A professora de processo penal Thaméa Danelon listou dez pontos absurdos da ação contra os oito empresários: 1) Os empresários não têm foro privilegiado no STF, logo, não poderiam ser “investigados” ou julgados pela Suprema Corte (Art. 102, CF); 2) O ministro Alexandre de Moraes seria uma “suposta vítima”, assim, estaria impedido para ser relator do caso (Art. 252, IV, CPP); 3) Os supostos crimes (inexistentes) estão sendo investigados em inquérito ilegal (“milícias digitais”), pois foi aberto de ofício pelo STF (sem pedido da Polícia ou PGR), com violação do sistema acusatório; 4) As conversas privadas foram obtidas de forma indevida, com violação da INTIMIDADE protegida pela Constituição.

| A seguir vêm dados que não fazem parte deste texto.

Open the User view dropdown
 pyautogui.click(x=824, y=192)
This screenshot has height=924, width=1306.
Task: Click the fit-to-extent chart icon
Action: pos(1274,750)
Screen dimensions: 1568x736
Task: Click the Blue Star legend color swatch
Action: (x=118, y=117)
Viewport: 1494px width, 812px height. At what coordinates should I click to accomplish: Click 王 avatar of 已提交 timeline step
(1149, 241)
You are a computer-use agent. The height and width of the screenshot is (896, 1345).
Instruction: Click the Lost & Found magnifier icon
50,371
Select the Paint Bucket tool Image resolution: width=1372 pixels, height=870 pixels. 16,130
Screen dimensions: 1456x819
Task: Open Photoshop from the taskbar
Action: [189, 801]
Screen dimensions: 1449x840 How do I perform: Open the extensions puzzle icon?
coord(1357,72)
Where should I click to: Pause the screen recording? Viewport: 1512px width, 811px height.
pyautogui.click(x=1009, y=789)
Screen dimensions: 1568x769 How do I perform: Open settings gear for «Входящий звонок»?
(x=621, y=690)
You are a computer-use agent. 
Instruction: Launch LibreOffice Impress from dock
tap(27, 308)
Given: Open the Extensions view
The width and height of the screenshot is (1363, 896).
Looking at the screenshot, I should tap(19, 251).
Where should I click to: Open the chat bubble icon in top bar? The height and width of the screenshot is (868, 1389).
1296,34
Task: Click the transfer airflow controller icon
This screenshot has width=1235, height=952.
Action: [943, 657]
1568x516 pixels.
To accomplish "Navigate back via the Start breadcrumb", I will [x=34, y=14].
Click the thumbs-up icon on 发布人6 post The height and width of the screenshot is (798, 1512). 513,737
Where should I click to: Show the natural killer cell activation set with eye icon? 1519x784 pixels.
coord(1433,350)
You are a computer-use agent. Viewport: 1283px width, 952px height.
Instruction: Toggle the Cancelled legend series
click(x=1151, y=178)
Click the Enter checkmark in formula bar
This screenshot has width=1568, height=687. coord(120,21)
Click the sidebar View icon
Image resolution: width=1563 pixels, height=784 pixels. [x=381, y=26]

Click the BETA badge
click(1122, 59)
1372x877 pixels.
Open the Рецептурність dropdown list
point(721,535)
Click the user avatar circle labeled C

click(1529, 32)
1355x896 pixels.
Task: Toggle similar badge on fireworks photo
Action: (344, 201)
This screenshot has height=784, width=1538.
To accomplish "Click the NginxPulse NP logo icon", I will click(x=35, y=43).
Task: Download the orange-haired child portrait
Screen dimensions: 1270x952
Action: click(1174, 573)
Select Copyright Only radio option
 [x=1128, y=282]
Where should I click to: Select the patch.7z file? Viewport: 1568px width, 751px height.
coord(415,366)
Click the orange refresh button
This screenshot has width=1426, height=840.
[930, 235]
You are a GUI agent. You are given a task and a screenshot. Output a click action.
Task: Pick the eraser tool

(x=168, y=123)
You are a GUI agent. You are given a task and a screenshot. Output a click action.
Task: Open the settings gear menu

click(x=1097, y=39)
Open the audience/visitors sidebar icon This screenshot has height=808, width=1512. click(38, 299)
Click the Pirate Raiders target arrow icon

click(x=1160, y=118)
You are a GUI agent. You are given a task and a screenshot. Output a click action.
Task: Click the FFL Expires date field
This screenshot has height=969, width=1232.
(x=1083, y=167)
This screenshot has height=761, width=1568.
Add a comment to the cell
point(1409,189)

Logo, seria uma prova ilícita (Art. 5o, inc. X, XII e LVI, CF); 5) Os crimes contra o Estado Democrático de Direito pressupõem uma VIOLÊNCIA ou GRAVE AMEAÇA, contudo, não se tem notícia que os empresários (senhores de 60, 70 e 80 anos) praticaram essas condutas contra qualquer Poder da República (Art. 359-L e 359-M, CP); 6) O PGR não foi ouvido previamente à operação, pois o parecer do Ministério Público deve ser oferecido ANTES de o juiz decidir sobre uma busca e apreensão (Art. 18, II, h, Lei 75/93); 7) O perfil do empresário Luciano Hang no Instagram foi bloqueado, sem que fosse indicada qual mensagem enviada por ele no grupo de empresários teria eventual conteúdo ilícito; 8) O eventual bloqueio de contas bancárias dos empresários seria completamente desproporcional, e não se presta a apurar o “suposto crime cometido pela palavra escrita”. A análise dos extratos bancários não será necessária para provar o “eventual delito” investigado; 9) Os advogados ainda não tiveram acesso à decisão que determinou as buscas e apreensões e os bloqueios das redes sociais, fato que viola o princípio da ampla defesa (Art. 5o, LV, CF); 10) De acordo com o que foi divulgado, tem-se, apenas, conversas privadas trocadas por senhores sobre política; algumas críticas ao sistema de apuração de votos e ao STF; críticas essas que NÃO CONFIGURAM CRIME, apenas a LIBERDADE DE EXPRESSÃO.

Um outro amigo com profundo conhecimento jurídico, mas que não é militar, adverte que nem as Forças Armadas, amadas ou não, terão condições de garantir a plena segurança do processo eleitoral: “O decreto do presidente (11.172/22), que autoriza o emprego dos militares para garantir votação e apuração da eleição, é executado nos termos do Tribunal Superior Eleitoral. Não muda nada! É triste ver o presidente sem conhecimento jurídico sobre urna eletrônica. É muito ruim a assessoria jurídica do homem mais importante do país. O espantalho sofístico dos lagostíssimos segue invicto. Nesse jogo, escalaram a informática contra a magistratura. É óbvio quem perde! O presidente pode até vencer a eleição, mas enfrentará um Congresso vermelho escolhido pelo sistema. O que adianta sentar na cadeira de presidente e assistir ao STF governando com apoio do Congresso? E a nova Lei do Impeachment está sendo costurada no gabinete do ministro Ricardo Lewandowski… E, no Congresso, tem outra articulação para implantar um semipresidencialismo… Não por acaso”. Os cidadãos mobilizados para o 7 de setembro precisam debater essas questões cruciais para a construção e consolidação da democracia no Brasil.